Powrót do listy Następny artykuł Poprzedni artykuł

W Parlamencie Europejskim o prawnej odpowiedzialności Federacji Rosyjskiej za agresję przeciw Ukrainie

30 listopada 2023 r.
Udostępnij

„Bez sprawiedliwości nie będzie trwałego pokoju. Tylko poniesienie odpowiedzialności za wojnę i zbrodnie może zapewnić stabilność i bezpieczeństwo. I to jest naszym celem”– mówili w Parlamencie Europejskim w Brukseli uczestnicy konferencji pt. "Sprawiedliwość i odpowiedzialność za rosyjską agresję. Rekomendacje i dalsze działania". Wydarzenie, którego inicjatorką była eurodeputowana PiS Anna Fotyga zorganizowane zostało we współpracy z Międzynarodowym Stowarzyszeniem Prawników oraz Ukraińską Izbą Adwokacką i wzięli w nim udział uznani eksperci z zakresu prawa międzynarodowego z Europy, Wielkiej Brytanii, Stanów Zjednoczonych i Kanady. Konferencję otworzył Dmytro Kuleba, Minister Spraw Zagranicznych Ukrainy.

 

"Wkrótce miną dwa lata od pełnoskalowej, nielegalnej i nieuzasadnionej wojny napastniczej Federacji Rosyjskiej przeciwko Ukrainie. Należy zrobić wszystko, aby winnych za zbrodnię agresji, zbrodnie wojenne i zbrodnię ludobójstwa ukarać. Zarówno tych, którzy dokonują barbarzyńskich czynów na terytorium Ukrainy, jak i najwyższe kierownictwo Federacji Rosyjskiej. Dzisiaj rozmawiamy o tym, by nie była to kwestia odległej przyszłości. Mechanizmy sprawiedliwości i kara za zbrodnie nie mogą czekać do końca wojny. Ani w ramach ukraińskiego procesu sądowego, ani w ramach międzynarodowych mechanizmów i instytucji" – mówiła inicjatorka wydarzenia, Anna Fotyga. „Prawda o zbrodniach na Ukrainie musi dotrzeć do rosyjskiego społeczeństwa. To nie tylko Putin za nie odpowiada” – mówiła polska polityk przypominając o działaniach aliantów edukujących Niemców o popełnionych zbrodniach podczas II wojny światowej.

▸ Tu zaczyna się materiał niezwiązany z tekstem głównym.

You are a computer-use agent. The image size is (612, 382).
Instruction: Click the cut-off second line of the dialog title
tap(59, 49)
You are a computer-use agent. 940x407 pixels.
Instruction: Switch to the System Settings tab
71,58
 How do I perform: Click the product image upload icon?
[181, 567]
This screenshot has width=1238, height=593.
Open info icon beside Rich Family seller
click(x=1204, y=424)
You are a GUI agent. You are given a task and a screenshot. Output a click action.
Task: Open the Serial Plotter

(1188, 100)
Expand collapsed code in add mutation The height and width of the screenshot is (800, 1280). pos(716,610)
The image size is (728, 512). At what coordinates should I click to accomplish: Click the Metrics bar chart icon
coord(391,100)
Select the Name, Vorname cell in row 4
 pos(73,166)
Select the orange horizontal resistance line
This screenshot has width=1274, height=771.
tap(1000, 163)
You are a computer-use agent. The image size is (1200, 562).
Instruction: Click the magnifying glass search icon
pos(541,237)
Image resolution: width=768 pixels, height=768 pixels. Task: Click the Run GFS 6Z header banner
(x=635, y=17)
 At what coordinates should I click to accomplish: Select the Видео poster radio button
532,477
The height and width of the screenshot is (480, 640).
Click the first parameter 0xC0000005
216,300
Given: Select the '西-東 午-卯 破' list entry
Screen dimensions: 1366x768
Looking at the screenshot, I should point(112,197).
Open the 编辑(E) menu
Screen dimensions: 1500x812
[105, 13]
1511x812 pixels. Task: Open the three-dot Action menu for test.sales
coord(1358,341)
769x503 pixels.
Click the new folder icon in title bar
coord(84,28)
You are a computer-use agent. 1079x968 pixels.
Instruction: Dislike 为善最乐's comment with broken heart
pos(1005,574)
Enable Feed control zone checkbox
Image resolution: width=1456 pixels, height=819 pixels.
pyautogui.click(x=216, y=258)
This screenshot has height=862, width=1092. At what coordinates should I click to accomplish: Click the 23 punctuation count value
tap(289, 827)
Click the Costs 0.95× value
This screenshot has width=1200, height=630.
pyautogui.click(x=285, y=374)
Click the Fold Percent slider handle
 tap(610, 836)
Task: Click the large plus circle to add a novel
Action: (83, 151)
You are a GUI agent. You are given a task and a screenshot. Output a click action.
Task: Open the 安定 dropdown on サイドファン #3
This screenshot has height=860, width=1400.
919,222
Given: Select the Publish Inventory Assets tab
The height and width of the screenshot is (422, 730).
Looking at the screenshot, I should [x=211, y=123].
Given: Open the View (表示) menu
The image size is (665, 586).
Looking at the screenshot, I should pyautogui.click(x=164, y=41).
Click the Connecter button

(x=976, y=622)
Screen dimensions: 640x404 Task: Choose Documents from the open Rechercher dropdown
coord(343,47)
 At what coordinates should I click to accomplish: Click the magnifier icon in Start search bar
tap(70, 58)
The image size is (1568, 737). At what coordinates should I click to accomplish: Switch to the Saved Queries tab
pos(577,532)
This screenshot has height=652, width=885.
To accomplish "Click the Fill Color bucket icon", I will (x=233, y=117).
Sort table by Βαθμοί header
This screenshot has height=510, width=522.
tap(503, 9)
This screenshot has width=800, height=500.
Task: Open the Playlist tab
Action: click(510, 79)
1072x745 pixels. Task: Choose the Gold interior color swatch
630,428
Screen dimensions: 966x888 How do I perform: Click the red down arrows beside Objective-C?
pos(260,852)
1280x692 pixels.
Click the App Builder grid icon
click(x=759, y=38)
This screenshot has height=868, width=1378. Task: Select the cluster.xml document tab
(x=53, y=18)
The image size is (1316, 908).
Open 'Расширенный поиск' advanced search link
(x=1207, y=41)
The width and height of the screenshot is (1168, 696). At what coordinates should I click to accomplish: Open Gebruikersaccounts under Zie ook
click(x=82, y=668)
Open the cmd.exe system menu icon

Eurodeputowana PiS mówiła, że celem tej międzynarodowej konferencji jest przedstawienie już podjętych kroków prawnych w tym zakresie oraz identyfikacja bieżących luk i wyzwań stojących przed wymiarem sprawiedliwości. Rezultatem debaty ma być również przedstawienie zaleceń politycznych dotyczących kolejnych kroków niezbędnych do zapewnienia sprawiedliwości oraz sposobów zapewnienia skutecznej współpracy między ukraińskimi i międzynarodowymi instytucjami.

 

Dmytro Kuleba, minister spraw zagranicznych Ukrainy, podkreślił, że bardzo docenia fakt, iż odpowiedzialność za rosyjskie zbrodnie znajduje się wysoko w agendzie politycznej UE i wpływa na bardzo potrzebne decyzje. „Wierzę, że sprawiedliwość ma kluczowe znaczenie nie tylko dla położenia kresu rosyjskiej agresji, ale także dla zmniejszenia ryzyka przyszłej agresji wobec innych narodów” - mówił szef ukraińskiej dyplomacji. Jak stwierdził, jednym z głównych powodów, dla których Putin nadal wysyła tysiące rosyjskich żołnierzy jako mięso armatnie jest nadzieja, że wojna na wyniszczenie pozwoli mu uniknąć odpowiedzialności za zbrodnie, które popełnił, w tym zbrodnię agresji. „Mam nadzieję, że pokusa rozmów z Putinem nie zwycięży nad koniecznością ukarania go” - podkreślił Kuleba, dodając: „Rosja walczy o bezkarność, a Ukraina o sprawiedliwość” .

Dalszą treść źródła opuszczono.